----- The data -----

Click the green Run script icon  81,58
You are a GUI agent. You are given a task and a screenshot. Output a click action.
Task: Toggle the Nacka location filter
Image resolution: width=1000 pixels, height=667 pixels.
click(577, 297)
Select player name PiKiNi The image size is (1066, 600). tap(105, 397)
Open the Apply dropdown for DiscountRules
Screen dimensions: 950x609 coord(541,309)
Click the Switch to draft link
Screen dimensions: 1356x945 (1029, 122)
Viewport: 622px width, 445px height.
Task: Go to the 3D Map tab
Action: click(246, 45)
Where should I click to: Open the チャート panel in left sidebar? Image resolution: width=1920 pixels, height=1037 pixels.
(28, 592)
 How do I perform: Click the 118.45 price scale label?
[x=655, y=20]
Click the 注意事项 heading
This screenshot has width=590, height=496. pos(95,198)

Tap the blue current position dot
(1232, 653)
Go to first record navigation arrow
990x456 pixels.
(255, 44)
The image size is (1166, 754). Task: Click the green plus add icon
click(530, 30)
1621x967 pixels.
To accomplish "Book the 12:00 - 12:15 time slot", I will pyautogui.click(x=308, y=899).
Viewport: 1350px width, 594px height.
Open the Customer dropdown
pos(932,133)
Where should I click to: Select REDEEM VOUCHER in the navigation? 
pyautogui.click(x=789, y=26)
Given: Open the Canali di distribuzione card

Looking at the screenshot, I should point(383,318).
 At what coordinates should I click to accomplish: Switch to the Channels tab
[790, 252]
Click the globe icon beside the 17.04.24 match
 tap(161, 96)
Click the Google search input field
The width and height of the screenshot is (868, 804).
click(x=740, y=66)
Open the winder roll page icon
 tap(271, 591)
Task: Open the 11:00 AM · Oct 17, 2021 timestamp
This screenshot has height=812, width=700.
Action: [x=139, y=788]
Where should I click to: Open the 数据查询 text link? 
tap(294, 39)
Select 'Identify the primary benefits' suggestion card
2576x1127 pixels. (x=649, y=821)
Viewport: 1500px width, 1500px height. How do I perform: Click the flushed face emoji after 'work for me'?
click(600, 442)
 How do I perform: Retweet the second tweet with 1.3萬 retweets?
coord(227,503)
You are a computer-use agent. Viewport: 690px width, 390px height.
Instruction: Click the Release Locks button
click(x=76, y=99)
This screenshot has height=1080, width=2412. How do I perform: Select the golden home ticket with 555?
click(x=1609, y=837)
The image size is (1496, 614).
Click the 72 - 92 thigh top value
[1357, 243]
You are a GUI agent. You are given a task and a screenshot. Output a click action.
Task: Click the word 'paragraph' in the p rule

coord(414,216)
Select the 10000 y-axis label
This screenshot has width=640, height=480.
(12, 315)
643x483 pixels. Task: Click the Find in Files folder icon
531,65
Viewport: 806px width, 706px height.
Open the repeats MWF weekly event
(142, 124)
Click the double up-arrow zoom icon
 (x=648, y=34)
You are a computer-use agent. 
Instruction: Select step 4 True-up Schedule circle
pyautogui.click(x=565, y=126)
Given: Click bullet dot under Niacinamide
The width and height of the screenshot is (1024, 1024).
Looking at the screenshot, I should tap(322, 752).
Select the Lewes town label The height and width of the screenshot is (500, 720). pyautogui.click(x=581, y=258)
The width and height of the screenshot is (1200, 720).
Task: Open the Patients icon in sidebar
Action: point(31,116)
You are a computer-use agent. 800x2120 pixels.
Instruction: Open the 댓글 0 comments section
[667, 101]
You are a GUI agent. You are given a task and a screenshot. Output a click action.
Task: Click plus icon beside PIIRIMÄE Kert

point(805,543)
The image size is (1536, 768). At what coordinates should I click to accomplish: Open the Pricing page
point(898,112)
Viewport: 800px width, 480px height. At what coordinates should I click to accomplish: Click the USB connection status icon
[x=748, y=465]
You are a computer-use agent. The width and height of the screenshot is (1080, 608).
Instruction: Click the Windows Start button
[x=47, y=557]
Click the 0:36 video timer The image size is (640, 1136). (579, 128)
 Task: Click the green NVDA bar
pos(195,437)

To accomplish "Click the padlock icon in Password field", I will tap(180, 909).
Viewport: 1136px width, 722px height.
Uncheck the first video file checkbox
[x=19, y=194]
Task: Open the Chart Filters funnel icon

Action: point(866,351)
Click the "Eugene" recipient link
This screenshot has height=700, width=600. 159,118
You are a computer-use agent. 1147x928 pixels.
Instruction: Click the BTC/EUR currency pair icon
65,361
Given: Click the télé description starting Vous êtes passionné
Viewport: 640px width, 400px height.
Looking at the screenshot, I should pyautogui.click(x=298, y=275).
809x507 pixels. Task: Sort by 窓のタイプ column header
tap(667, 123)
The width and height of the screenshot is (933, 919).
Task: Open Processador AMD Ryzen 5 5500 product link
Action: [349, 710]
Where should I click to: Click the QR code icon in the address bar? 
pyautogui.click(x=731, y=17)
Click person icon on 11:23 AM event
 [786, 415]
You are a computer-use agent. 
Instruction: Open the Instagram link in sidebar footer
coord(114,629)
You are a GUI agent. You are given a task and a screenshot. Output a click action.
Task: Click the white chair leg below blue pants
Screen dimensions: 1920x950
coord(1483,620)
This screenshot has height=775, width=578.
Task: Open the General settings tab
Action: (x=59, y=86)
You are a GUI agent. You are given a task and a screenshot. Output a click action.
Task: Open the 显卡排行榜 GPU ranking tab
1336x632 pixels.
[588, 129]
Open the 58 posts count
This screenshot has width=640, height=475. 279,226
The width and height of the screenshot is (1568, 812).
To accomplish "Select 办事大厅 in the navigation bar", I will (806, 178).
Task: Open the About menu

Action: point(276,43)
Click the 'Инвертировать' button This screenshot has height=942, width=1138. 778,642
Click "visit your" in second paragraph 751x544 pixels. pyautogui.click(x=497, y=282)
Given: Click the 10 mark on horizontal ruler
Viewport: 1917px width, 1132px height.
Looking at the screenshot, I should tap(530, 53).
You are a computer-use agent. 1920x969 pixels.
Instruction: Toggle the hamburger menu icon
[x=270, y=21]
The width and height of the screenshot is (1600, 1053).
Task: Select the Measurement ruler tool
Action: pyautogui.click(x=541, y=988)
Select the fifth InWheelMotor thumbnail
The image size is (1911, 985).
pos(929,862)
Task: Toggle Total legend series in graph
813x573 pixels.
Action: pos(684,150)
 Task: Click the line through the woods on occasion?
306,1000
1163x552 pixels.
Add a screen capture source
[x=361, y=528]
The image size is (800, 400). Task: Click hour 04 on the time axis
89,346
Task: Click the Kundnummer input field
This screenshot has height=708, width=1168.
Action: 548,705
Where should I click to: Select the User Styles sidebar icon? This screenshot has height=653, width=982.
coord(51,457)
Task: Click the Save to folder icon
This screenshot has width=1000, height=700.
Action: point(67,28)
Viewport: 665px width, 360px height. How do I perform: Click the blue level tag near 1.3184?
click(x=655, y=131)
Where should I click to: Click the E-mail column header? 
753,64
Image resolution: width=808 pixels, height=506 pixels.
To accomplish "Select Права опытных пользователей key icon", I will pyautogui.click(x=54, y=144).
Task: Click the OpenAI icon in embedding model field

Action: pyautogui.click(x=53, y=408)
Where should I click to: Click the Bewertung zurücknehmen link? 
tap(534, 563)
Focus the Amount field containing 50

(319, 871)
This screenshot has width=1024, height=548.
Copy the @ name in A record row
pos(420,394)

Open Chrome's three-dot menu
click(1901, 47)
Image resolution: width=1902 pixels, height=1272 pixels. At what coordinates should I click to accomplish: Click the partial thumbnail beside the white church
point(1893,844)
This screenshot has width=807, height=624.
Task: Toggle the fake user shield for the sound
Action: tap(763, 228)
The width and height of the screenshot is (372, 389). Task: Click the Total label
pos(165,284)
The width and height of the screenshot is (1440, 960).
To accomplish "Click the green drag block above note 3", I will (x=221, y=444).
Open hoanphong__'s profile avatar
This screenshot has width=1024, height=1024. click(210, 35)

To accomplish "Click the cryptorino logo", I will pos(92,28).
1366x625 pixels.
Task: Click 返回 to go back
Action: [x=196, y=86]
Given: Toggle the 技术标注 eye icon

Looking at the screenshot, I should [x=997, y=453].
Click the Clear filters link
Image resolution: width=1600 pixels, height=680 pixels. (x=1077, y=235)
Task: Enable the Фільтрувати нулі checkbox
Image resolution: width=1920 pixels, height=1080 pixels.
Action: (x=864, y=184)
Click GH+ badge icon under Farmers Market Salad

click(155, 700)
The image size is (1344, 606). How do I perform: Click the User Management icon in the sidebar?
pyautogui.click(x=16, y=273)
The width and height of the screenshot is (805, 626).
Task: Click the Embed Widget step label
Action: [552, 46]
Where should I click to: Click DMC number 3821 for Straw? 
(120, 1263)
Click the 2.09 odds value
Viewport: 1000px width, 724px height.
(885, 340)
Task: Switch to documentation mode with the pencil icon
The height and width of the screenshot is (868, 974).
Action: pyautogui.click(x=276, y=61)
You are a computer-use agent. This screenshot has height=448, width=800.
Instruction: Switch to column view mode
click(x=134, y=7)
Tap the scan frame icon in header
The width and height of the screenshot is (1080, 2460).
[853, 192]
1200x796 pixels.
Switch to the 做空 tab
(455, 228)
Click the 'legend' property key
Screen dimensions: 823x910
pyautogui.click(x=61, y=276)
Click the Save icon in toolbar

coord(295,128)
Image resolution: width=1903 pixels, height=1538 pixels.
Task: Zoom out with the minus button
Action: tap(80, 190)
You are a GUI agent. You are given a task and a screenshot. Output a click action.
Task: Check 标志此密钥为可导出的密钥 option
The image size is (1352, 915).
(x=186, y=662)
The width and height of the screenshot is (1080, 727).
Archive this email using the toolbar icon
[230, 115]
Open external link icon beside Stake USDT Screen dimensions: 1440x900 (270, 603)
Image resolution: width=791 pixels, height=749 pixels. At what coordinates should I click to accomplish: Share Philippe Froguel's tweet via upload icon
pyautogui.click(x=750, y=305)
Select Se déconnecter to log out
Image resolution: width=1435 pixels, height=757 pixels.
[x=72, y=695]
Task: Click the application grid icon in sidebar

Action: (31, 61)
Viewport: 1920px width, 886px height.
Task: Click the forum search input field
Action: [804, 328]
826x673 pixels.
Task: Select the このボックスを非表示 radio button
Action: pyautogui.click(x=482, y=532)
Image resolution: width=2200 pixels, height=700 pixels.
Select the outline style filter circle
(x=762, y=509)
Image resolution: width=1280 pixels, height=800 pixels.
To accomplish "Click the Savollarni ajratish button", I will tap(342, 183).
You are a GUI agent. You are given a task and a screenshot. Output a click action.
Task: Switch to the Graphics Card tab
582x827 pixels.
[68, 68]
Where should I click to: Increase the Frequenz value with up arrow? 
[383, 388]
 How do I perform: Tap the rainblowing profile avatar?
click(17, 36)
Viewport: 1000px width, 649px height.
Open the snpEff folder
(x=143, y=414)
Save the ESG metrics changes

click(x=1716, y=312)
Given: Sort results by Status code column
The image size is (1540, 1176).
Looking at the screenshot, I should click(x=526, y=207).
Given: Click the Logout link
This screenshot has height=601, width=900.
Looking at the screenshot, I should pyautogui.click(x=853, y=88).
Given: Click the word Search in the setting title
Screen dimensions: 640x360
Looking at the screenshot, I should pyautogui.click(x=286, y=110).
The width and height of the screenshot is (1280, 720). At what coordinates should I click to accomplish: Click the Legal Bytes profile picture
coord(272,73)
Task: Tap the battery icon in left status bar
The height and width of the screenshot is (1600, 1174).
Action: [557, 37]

-----

## Work order
Scan the records above line by line, counting those where the word "legend" appears, and give the count alone.

## Answer to this problem
2